§ Фрагмент текста
--
Выбрать главу

Я сейчас же пошел в театр МХАТ[184], опять пешком, но уже с бодрым настроением. В театре оказалось, что Чехов еще не приходил, я сел поджидать его на желтый деревянный ларь в швейцарской, как раз против входной  двери, чтобы не пропустить прихода Михаила Александровича. Тогда ко мне подошел Берсенев, напомнивший мне, что он приходил ко мне в уборную на Лозовой, где я играл «Привидения», а он сделал на железнодорожном билете остановку, чтобы смотреть спектакль. Он повел меня в артистическое фойе. Многие, знавшие меня, тотчас же подошли ко мне, напоминая о том, где каждый со мной познакомился. Я исколесил всю Россию и перевидал, — и меня перевидало, — множество народу. Молодежь сначала ко мне присматривалась довольно робко, потом стала расспрашивать меня о моих приключениях. Много наслышались они о моей сумбурной жизни, а потому сейчас так плотно и тепло окружили меня и внимательно прислушивались к каждому моему слову. Я чувствовал их симпатию к себе и, охваченный желанием стряхнуть с себя удручающее состояние моего духа, начал забавлять тесно обступившую меня молодежь рассказами из актерской, старых времен, жизни. Все больше и больше народу обступало меня. Кто-то спросил: «Зачем вы не записываете все о вашей такой богатой творческой жизни? Ведь этой книгой вы бы оставили себе “вечную память”». Я сказал, что уже начал писать воспоминания. Кто-то спросил, какое название будет носить будущая книга. Я ответил: «Жизнь и творчество русского актера Павла Орленева» и в скобках: «К сорокалетнему юбилею». — «А когда вы справляли свой последний юбилей?» — «Никогда, — ответил я, — ибо я всегда считал празднование юбилея занижением своего достоинства, выставлением себя напоказ». Все закричали: «Вы не для себя, а для всей громады актерской России должны устроить этот общий, наш актерский праздник». Тут как раз вошел М. А. Чехов и, узнав, в чем у нас дело, стал также уговаривать меня устроить в Большом театре свой сорокалетний юбилей. В конце концов я сдался, это значило: «пойти на этот компромисс».

Михаил Александрович, услыхав мою просьбу о «Павле I», огорчил меня, сказав, что он только сегодня узнал, что съемка этой картины запрещена киноцензурой. Находившийся в театре мой старый знакомый З. Г. Дальцев увел меня в свою контору академического Малого театра и потом к директору В. К. Владимирову. Владимиров напомнил мне, что он, будучи актером, в Симферополе играл со мной два раза студента Разумихина в «Преступлении и  наказании» и что я его очень хвалил за искреннюю игру в сцене признания Раскольникова в убийстве. Тут же решили принципиально в конце этого сезона устроить мой сорокалетний юбилей. Идя домой, я весь был переполнен радостью. Мне думалось, что опять настанет прекрасная и светлая пора в моей жизни.
--
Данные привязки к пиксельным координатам
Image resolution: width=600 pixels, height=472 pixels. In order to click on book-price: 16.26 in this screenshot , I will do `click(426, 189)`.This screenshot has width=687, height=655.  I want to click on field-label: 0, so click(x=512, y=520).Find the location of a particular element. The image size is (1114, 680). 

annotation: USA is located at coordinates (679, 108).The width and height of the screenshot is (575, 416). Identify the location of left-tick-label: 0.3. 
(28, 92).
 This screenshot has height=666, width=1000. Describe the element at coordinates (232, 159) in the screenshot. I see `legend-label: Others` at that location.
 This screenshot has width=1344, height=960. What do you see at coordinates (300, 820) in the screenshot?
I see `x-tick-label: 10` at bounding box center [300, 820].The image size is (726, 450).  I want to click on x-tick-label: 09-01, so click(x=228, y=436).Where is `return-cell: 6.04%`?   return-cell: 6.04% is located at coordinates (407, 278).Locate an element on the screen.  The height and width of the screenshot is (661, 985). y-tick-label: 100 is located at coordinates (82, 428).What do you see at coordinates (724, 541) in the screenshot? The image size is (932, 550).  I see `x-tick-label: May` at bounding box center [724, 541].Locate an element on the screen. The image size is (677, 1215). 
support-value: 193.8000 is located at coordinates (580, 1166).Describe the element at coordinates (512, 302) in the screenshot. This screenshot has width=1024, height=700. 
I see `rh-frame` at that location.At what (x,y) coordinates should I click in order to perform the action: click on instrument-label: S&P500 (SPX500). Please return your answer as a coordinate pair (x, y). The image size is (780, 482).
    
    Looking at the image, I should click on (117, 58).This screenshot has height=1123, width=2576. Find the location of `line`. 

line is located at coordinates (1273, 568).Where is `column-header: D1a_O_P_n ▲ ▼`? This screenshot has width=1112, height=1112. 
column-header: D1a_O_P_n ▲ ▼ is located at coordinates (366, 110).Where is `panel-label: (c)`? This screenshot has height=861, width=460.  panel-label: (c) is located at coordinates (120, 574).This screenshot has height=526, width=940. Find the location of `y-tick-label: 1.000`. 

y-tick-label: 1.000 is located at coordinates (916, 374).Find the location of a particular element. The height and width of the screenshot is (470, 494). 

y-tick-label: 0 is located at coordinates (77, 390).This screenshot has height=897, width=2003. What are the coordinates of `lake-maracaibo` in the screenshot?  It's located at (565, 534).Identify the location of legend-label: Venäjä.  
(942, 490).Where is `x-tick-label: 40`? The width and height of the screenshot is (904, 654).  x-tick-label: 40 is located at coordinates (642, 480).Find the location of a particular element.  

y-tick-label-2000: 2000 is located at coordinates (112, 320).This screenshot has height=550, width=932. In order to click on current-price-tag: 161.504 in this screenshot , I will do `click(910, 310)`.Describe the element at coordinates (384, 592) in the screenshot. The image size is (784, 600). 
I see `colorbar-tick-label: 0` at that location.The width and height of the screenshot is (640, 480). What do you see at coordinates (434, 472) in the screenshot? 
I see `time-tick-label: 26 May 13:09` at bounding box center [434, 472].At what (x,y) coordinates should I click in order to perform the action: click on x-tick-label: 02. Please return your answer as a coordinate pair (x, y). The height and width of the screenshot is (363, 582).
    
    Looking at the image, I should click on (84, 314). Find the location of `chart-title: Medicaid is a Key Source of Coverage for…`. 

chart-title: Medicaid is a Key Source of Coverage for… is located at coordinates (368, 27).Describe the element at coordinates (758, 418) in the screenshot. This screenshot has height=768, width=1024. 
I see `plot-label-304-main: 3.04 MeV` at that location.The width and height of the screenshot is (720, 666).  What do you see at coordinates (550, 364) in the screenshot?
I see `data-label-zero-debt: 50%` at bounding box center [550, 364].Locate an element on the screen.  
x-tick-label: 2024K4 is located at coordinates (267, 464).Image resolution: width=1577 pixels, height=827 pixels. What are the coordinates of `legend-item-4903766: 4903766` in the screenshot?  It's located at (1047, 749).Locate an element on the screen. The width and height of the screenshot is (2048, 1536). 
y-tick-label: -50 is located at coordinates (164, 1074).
--
§ Задания
1. Перепишите дословно из отрывка воспоминаний о юбилее всё, начиная со слов «Михаил Александрович, услыхав» и вниз до слов «в моей жизни.».
2. Перечислите все театры, которые названы в отрывке воспоминаний о юбилее.
3. Допишите следующую часть отрывка воспоминаний о юбилее, продолжив его после последнего приведенного предложения.

§ Ответы к упражнению
1.
Михаил Александрович, услыхав мою просьбу о «Павле I», огорчил меня, сказав, что он только сегодня узнал, что съемка этой картины запрещена киноцензурой. Находившийся в театре мой старый знакомый З. Г. Дальцев увел меня в свою контору академического Малого театра и потом к директору В. К. Владимирову. Владимиров напомнил мне, что он, будучи актером, в Симферополе играл со мной два раза студента Разумихина в «Преступлении и  наказании» и что я его очень хвалил за искреннюю игру в сцене признания Раскольникова в убийстве. Тут же решили принципиально в конце этого сезона устроить мой сорокалетний юбилей. Идя домой, я весь был переполнен радостью. Мне думалось, что опять настанет прекрасная и светлая пора в моей жизни.

2. МХАТ, академический Малый театр, Большой театр

3.
Долго я не решался на выбор пьесы для юбилея. Что-то сидящее внутри меня настойчиво упрекало меня за компромисс, на который я так необдуманно решился, помня о своих голодных детях. Я вспомнил одну раскольниковскую фразу: «Я такая же вошь, как и все». И это так подходило тогда к моему мучительному состоянию. Все время повторял я про себя эту фразу. И вот я бросился к Дальцеву с твердым и непреклонным моим решением: играть в юбилей Раскольникова и только Раскольникова. Дальцев, искренне любящий меня, понял мою мысль и с охотой взял на одного себя устройство моего юбилея.

Юбилей был большим и торжественным для меня праздником[185].

В утро юбилея актерская московская громада хотела чествовать меня с хорами, речами и двумя оркестрами и киносъемкой на дому у меня, на балконе у театра «Эрмитаж». Но я, узнав про это, заявил З. Дальцеву, что сбегу с утра куда-нибудь в деревню и вернусь оттуда только лишь к спектаклю. Им пришлось отменить намеченное торжество.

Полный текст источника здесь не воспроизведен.